Modulation of glutamatergic signaling is implicated in improvement of depressive symptoms and related constructs/dimensions of observable behavior and neurobiological measures with treatment. Current standard monoaminergic pharmacological approaches for major depressive disorder (MDD) have proven to be only modestly effective during acute major depressive episodes (MDEs). We have systematically tested different glutamatergic modulators in subjects with mood disorders in order to develop improved therapeutics. We found that the N-methyl-D-aspartate receptor (NMDAR) antagonist, ketamine, produces rapid antidepressant effects in patients with treatment-resistant depression (TRD in MDD, Bipolar Disorder) and in suicidal ideation. However, despite being highly efficacious, ketamine produces psychotomimetic effects and has the risk of abuse. The antidepressant effects of mGlu2/3 receptor antagonists are worthy of pursuit, since the antidepressant profile in preclinical assays as well as the synaptic/neural cellular and molecular mechanisms involved in their actions are comparable to those of ketamine, but without the side effects and abuse potential of ketamine.

In the present protocol, we aim to evaluate a new glutamate-mediated mechanism associated with antidepressant efficacy by targeting the mGlu2/3 receptor with a potent and selective antagonist. Targeting the mGlu2/3 receptor with an antagonist is anticipated to, and similar to ketamine, result via pre-synaptic mechanisms in a "glutamate surge" with subsequent alpha-amino-3-hydroxy-5-methyl-4-isoxazolepropionic acid (AMPA) activation and gamma power increases but without potential adverse effects that occur with ketamine.

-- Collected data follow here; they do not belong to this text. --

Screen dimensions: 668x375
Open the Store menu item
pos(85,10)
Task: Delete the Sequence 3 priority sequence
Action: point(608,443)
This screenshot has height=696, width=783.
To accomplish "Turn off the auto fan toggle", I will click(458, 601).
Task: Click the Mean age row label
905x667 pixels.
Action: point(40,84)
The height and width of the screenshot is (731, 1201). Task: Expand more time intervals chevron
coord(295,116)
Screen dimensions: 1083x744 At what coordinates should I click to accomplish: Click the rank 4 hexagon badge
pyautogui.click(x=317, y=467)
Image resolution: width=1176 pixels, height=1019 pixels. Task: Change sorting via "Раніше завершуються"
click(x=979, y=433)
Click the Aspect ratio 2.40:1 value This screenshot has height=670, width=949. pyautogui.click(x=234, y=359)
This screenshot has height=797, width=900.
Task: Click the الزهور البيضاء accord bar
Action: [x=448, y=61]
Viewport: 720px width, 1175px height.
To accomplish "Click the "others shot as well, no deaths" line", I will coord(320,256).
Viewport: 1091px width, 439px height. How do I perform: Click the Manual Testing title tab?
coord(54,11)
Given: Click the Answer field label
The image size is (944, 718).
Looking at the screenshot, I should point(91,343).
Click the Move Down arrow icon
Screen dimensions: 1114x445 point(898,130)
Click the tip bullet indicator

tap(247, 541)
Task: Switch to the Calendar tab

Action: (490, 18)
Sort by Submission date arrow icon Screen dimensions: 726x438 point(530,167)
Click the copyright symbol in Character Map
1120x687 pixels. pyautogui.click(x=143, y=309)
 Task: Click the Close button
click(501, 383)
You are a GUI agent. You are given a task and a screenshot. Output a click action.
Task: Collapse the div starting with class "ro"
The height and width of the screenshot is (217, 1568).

The present Phase 2 proof-of-concept (POC) study is designed to evaluate in subjects with MDD, the antidepressant effects of TS-161, the prodrug of a potent and selective mGlu2/3 receptor antagonist TP0178894 that crosses the blood brain barrier (BBB). In animal model assays of antidepressant efficacy, TS-161 induced acute and prolonged antidepressant-like effects without exhibiting ketamine-like side effects as determined by the lack of increase in locomotor activity or abuse potential.

We will also evaluate the putative neurobiological mechanisms involved in the antidepressant response to TS-161. We expect that this effect may modulate glutamate transmission and reverse the clinical symptoms of depression. The demonstration that an mGlu2/3 receptor antagonist produces antidepressant effects without psychotomimetic side effects would support the therapeutic relevance of the mGlu2/3 receptor and could direct the development of novel drug targets for the treatment of depression.

STUDY POPULATION

Twenty-five individuals with treatment-resistant major depressive disorder (MDD) will be consented.

DESIGN

Male and female subjects, ages 18 to 65 years, with a diagnosis of MDD, currently in an episode of major depression, will be recruited for this study. This study will consist of a randomized, double-blind crossover administration of either the mGlu2/3 receptor antagonist prodrug TS-161 (50 to 100 mg/day given orally) or placebo for 3 weeks. The study will assess the efficacy in improving overall depressive symptomatology and tolerability of TS-161 in treatment-resistant MDD. Other aims of the study include determining whether changes in gamma power obtained via magnetoencephalography (MEG), brain neurochemicals (e.g. glutamate) obtained via magnetic resonance spectroscopy (MRS), and peripheral measures correlate with drug effects and/or antidepressant response to TS-161 in subjects with treatment-resistant MDD.

OUTCOME MEASURES

Primary: Montgomery-Asberg Depression Rating Scale (MADRS) total score.

Secondary: Proportion of subjects achieving remission (MADRS<=10) and response (>=50% reduction from baseline in MADRS total score); change from baseline on the Hamilton Rating Scale (HDRS), change from baseline in Hamilton Anxiety Rating Scale (HAM-A), and the Columbia Suicide Severity Rating Scale (C-SSRS) total scores. Surrogate biomarkers of drug effect/response include: changes in gamma power measured with MEG, changes in prefrontal glutamate levels measured with 7T 1H-MRS, resting and task based functional connectivity with fMRI, neurocognitive functioning, and changes in peripheral biological indices (neurotrophic factors, cell cycle/signal transduction regulators, neuroinflammatory, neuroendocrinological measures, and metabolomic and proteomic measures).